**Exercise directions**
Find the string "Expand" in the data, then copy every line where it is found.

----------

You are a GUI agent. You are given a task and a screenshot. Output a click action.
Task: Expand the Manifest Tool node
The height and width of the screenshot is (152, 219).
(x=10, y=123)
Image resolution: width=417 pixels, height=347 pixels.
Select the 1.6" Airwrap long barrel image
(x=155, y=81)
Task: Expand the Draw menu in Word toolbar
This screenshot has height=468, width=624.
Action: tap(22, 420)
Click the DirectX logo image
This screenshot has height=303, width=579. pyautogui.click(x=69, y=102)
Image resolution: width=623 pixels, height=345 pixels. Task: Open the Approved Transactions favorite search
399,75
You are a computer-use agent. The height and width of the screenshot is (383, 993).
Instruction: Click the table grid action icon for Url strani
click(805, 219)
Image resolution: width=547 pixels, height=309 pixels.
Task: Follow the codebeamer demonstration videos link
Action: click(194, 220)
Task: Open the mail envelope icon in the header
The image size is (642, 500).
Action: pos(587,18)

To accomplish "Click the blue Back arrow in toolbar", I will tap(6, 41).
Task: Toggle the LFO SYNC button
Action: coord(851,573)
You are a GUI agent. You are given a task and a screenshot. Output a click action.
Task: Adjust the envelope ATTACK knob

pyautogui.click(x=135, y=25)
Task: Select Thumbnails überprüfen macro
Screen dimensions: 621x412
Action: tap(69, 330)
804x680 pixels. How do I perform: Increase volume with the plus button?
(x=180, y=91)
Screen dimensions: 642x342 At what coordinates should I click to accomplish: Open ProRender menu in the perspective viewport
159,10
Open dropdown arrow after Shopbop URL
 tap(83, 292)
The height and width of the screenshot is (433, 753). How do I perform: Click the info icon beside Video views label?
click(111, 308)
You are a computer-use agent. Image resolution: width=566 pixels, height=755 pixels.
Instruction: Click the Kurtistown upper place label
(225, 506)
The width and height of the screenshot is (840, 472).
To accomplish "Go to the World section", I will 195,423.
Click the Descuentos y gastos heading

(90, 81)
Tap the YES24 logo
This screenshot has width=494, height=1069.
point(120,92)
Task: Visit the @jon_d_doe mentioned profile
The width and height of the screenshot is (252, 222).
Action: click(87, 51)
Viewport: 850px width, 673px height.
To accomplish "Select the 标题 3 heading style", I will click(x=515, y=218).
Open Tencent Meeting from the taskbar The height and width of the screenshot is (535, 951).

----------

**Solved problem**
Task: Expand the Manifest Tool node
Task: Expand the Draw menu in Word toolbar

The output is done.